This is why a network of Popular Societies and Fraternal Societies, as well as Revolutionary Committees, was constituted side by side with the Commune and the sections to become, after the expulsion of the Girondins in the Year II. of the Republic, a real power for action. All these groups federated with each other, either for momentary purposes or for continuous action, and they endeavoured to put themselves in touch with the thirty-six thousand communes of France. For this purpose they organised a special correspondence bureau.
A new, freely constituted Organisation thus came into existence. And when we study these groupings — these “free understandings,” we should say now — we see before us the realisation of what the modern anarchist groups in France are advocating without even knowing that their grandfathers had already put it into practice during so tragic a moment of the Revolution as was the early part of 1793.
The majority of historians in sympathy with the Revolution, when they come to the tragic struggle which was fought out between the “Mountain” and the “Gironde” in 1793, dwell too much, it seems to me, on the secondary aspects of this struggle. They attach too much importance to the so-called federalism of the Girondins.

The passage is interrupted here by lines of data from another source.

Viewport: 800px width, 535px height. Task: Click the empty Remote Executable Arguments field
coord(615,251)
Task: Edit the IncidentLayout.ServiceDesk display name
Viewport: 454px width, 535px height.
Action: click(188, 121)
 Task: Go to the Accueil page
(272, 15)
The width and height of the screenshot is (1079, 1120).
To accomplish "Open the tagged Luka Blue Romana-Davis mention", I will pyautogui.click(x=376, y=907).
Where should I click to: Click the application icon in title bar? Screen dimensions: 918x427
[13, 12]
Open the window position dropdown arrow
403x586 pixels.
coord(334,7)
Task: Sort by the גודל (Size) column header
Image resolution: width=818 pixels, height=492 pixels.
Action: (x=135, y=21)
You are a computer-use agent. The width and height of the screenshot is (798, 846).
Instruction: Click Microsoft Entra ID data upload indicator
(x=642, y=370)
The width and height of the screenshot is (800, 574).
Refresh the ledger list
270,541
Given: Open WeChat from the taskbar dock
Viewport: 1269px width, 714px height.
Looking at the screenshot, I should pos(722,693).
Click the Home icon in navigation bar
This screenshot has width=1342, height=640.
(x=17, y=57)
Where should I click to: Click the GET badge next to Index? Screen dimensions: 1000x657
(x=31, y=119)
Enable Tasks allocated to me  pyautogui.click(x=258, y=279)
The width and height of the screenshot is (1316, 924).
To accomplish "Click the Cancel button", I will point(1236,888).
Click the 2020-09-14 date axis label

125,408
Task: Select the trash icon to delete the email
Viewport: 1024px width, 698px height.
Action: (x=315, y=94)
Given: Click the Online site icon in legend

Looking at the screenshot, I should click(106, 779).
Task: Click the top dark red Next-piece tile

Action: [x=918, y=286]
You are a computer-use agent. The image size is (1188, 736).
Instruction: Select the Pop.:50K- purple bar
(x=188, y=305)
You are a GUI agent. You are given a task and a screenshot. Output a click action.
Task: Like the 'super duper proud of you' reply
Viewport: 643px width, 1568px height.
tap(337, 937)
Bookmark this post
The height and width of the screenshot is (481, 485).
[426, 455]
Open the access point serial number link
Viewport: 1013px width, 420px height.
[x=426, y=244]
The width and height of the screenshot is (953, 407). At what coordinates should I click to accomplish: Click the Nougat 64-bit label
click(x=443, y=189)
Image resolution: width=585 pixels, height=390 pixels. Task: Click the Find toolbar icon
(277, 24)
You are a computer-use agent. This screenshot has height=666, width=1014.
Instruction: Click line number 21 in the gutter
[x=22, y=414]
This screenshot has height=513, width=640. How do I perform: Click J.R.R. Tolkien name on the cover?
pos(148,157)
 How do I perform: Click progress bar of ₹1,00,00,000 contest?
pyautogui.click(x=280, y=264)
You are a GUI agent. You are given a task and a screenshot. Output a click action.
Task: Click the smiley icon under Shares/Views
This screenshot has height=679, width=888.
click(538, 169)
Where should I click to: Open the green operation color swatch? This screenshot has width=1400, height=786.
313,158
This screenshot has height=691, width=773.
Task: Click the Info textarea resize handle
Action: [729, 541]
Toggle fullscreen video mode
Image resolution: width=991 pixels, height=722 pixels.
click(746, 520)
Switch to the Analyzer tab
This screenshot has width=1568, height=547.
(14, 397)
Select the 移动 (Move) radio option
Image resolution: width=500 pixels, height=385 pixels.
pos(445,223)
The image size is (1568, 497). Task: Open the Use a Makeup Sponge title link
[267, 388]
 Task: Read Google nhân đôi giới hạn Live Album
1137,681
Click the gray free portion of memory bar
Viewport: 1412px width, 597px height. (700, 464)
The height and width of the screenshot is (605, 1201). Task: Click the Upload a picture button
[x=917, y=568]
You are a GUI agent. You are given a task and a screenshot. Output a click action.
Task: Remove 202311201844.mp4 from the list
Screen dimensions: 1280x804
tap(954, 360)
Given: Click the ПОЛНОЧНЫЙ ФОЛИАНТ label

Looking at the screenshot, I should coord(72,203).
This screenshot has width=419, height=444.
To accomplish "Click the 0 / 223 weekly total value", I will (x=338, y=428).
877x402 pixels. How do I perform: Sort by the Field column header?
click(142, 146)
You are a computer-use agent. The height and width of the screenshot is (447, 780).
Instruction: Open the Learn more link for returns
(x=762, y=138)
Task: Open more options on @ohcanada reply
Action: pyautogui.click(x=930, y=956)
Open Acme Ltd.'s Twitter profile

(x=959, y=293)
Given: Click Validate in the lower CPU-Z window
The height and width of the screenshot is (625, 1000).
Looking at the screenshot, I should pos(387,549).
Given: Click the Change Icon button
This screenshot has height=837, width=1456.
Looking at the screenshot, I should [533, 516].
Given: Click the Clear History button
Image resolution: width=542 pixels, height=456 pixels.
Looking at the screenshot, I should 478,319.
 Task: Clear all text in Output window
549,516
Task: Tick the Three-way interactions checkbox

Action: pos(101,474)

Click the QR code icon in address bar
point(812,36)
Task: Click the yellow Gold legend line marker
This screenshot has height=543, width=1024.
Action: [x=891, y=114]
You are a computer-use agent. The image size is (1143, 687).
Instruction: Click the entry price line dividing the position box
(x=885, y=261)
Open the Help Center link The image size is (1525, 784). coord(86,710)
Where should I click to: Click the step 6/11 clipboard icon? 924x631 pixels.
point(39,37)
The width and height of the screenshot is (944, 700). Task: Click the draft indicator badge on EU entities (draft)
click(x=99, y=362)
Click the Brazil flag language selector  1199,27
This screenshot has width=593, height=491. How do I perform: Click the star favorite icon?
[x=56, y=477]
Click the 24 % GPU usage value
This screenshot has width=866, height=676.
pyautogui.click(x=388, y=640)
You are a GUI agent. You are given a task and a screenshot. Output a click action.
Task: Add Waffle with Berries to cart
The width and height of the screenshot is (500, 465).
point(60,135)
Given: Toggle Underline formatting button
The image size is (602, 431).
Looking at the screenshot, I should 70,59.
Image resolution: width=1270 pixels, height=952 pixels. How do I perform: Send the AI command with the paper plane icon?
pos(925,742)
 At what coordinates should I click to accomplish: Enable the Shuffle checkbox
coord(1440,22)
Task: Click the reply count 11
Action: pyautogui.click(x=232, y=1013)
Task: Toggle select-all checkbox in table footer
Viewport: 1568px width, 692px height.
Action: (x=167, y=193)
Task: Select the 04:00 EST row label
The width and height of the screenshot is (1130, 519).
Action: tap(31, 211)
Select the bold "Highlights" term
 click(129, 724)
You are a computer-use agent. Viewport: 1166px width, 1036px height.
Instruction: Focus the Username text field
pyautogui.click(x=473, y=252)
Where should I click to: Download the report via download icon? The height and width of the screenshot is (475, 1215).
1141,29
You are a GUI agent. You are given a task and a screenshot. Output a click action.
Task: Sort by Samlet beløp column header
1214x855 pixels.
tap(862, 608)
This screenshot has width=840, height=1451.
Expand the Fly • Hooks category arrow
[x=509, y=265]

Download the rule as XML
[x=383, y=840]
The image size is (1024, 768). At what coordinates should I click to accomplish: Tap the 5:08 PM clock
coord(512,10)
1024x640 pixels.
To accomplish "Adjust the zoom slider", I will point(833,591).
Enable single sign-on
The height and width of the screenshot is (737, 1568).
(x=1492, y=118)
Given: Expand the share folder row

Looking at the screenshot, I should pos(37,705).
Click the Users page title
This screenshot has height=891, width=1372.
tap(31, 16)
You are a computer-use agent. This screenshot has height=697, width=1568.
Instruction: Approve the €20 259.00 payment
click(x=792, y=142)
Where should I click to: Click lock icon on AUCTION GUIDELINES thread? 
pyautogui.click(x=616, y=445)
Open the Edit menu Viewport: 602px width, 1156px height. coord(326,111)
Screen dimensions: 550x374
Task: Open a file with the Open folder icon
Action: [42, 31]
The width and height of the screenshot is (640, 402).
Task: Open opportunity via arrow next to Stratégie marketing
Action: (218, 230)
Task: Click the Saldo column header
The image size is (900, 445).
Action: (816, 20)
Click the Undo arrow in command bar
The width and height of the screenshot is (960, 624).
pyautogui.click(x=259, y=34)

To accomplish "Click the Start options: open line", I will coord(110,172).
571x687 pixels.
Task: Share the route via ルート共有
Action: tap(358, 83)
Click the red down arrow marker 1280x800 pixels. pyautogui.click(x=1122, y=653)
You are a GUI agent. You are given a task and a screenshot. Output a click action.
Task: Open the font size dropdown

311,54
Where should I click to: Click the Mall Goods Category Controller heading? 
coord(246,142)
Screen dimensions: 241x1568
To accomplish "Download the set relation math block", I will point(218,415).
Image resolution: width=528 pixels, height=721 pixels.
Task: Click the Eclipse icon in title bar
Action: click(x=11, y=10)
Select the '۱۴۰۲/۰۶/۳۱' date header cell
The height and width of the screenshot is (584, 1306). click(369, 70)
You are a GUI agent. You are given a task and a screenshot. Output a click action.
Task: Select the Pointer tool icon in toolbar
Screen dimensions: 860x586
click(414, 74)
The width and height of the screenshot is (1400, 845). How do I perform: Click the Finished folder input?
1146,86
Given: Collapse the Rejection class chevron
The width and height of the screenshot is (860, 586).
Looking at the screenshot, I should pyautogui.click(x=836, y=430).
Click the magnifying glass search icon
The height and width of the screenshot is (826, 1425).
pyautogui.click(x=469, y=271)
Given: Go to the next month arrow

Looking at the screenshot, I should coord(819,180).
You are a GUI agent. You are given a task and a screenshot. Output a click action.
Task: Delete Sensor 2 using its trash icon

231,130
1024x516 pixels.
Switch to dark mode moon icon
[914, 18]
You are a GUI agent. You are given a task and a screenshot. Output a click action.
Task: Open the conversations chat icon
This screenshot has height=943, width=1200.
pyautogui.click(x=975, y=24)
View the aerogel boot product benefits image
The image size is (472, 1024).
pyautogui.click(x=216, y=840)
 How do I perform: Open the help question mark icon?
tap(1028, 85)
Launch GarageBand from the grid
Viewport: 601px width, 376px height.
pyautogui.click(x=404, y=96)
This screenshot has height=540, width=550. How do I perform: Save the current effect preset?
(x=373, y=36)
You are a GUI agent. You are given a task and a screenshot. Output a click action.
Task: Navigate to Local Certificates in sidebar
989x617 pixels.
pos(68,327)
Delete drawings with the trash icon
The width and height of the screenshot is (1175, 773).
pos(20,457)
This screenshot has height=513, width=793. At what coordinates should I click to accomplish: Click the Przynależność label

It is true that after May 31, when the Girondist and royalist insurrections broke out in several departments, the word “federalism” embodied in contemporary documents the chief article of accusation used by the “Mountain” party against the Girondins. But this word had become a mere catch-word, a party badge, and was in reality only a battle-cry good enough to use against one's adversaries, and as such it served its purpose well. In reality, as Louis Blanc has remarked, the “federalism of the Girondins consisted chiefly in their hatred of Paris and their desire to oppose the reactionary provinces to the revotionary capital. They were afraid of Paris, and this was all their federalism meant.”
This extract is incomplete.